YOUR GOAL »
Below are the records. Retype exactly the lines between the lines holding "Image resolution: width=1845" and "This screenshot has width=1382, height=788.", inclusive.

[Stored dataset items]
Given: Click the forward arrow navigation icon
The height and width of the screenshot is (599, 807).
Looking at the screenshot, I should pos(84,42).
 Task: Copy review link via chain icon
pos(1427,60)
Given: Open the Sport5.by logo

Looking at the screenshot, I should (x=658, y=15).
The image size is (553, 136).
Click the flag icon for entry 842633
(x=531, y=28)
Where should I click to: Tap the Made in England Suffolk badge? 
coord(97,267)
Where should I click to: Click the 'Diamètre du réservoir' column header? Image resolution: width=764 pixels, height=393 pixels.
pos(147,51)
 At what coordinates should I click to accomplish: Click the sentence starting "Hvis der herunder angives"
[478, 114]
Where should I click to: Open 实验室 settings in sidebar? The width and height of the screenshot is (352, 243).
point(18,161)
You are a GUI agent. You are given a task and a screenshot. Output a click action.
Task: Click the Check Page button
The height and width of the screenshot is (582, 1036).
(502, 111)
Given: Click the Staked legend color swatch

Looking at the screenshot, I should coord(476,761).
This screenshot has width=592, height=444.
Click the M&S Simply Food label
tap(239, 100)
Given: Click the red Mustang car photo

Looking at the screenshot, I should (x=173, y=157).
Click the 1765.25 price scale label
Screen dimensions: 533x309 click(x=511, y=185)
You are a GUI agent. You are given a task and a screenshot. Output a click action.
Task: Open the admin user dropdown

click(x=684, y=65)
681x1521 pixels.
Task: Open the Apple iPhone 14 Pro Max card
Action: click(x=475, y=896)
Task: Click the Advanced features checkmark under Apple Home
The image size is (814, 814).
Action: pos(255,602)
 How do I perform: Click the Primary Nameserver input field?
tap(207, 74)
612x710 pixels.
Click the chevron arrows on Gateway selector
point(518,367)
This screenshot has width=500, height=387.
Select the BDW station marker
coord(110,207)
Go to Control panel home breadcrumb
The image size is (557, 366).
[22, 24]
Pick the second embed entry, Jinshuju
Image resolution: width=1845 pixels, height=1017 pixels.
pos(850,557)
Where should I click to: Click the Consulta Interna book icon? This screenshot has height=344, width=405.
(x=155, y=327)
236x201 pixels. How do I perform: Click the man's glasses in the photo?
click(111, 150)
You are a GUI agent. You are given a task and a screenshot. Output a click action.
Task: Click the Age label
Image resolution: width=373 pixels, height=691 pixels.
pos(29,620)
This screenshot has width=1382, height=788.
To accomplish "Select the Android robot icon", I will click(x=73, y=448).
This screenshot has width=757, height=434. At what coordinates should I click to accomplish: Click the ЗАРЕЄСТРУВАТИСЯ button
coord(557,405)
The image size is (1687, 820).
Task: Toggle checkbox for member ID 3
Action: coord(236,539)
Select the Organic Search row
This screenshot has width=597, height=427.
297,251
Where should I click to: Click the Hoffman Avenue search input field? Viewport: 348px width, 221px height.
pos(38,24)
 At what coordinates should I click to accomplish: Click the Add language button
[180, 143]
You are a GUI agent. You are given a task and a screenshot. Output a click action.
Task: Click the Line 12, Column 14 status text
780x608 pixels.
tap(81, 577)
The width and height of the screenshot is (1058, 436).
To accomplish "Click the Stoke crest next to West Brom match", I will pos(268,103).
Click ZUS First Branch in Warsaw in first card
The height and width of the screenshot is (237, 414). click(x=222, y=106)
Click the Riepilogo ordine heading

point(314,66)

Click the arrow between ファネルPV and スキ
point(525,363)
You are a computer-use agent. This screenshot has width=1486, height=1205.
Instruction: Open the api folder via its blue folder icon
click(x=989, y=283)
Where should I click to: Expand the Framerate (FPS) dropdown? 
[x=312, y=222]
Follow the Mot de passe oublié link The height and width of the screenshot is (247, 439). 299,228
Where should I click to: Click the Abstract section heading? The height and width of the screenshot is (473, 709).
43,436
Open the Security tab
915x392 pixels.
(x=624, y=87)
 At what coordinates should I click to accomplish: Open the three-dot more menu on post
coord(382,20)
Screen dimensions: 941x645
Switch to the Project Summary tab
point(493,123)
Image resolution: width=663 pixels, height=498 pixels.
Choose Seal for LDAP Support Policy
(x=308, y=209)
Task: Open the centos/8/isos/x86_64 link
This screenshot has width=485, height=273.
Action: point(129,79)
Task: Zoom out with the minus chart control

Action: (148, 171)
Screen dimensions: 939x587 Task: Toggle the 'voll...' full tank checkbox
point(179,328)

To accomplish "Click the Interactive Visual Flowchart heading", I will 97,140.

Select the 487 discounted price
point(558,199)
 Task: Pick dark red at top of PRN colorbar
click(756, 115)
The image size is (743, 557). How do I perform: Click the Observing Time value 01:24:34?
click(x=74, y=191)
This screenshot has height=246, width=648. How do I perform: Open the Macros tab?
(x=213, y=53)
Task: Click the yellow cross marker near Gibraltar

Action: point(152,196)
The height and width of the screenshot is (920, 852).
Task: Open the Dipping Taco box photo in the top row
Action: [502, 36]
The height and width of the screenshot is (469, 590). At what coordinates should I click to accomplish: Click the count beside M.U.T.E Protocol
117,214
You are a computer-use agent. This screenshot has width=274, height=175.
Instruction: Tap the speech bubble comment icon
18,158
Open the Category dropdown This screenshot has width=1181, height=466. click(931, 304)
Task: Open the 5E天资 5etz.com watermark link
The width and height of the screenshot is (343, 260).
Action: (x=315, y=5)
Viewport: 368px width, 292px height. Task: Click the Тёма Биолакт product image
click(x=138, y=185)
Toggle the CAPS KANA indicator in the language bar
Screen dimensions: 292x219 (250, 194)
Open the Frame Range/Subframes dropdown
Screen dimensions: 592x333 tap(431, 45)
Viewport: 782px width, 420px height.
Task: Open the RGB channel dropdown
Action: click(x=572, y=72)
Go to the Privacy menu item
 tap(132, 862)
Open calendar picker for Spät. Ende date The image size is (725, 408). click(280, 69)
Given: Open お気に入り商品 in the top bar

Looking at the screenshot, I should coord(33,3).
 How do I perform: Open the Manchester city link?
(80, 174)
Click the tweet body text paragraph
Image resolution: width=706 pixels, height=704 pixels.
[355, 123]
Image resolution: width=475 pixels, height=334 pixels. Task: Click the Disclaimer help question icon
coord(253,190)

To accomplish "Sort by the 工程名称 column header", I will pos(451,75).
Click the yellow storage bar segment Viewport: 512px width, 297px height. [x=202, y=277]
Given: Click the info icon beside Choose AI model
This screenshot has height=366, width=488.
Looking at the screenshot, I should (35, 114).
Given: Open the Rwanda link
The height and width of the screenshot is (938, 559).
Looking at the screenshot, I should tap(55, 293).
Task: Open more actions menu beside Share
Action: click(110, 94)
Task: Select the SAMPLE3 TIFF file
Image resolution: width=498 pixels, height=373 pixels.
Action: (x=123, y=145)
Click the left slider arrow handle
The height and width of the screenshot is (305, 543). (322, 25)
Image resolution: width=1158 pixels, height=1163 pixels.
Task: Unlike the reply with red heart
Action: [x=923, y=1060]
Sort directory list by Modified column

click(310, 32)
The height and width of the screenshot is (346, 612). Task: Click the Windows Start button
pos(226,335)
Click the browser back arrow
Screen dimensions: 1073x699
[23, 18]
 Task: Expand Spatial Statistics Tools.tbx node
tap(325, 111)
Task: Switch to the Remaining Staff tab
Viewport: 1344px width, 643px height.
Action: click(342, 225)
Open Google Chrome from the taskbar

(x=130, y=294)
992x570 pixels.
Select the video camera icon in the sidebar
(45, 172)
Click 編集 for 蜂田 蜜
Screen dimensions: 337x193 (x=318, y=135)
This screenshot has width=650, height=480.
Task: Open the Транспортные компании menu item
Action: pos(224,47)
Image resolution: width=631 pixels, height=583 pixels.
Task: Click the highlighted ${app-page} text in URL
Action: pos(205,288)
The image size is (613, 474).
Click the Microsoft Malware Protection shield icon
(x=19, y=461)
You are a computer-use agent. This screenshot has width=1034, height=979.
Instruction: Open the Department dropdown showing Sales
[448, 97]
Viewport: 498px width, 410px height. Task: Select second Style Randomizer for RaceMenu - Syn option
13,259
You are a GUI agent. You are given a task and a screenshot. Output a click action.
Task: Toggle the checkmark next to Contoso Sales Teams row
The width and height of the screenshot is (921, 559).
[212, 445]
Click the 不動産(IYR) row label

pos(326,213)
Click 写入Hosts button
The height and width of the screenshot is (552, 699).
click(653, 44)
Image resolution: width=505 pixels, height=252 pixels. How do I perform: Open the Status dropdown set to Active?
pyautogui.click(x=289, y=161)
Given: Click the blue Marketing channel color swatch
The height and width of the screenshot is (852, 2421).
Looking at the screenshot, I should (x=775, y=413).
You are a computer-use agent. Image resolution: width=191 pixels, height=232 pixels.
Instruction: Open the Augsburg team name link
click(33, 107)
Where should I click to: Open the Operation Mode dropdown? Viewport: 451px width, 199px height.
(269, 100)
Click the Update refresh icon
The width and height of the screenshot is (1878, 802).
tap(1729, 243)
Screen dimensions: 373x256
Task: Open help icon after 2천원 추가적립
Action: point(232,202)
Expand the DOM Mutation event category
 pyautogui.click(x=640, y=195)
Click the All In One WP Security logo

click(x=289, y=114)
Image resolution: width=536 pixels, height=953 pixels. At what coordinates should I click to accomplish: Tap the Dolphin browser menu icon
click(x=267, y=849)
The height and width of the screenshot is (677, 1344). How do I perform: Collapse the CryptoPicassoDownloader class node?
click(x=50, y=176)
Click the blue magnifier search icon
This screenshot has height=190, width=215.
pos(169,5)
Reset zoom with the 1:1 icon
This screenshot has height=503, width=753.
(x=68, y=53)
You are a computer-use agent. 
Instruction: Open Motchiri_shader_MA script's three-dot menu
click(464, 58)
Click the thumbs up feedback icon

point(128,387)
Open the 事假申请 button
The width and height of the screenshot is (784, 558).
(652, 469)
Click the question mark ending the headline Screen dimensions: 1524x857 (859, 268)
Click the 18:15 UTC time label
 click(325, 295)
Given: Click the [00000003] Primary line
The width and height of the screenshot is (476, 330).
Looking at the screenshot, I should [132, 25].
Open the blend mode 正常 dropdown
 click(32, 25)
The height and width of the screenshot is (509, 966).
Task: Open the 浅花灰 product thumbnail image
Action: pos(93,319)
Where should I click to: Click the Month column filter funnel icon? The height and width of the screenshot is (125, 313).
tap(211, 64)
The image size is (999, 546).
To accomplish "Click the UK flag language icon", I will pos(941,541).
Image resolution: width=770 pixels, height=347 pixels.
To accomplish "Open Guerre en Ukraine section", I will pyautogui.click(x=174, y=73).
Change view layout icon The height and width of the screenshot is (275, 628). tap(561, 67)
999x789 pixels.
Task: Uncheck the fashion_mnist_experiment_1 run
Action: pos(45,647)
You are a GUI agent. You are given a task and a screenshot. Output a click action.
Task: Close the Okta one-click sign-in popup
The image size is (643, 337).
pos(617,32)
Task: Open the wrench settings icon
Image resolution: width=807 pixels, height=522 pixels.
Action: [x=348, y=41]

SOLUTION TO THIS TASK »
Image resolution: width=1845 pixels, height=1017 pixels.
pos(850,557)
Where should I click to: Click the Consulta Interna book icon? This screenshot has height=344, width=405.
(x=155, y=327)
236x201 pixels. How do I perform: Click the man's glasses in the photo?
click(111, 150)
You are a GUI agent. You are given a task and a screenshot. Output a click action.
Task: Click the Age label
Image resolution: width=373 pixels, height=691 pixels.
pos(29,620)
This screenshot has width=1382, height=788.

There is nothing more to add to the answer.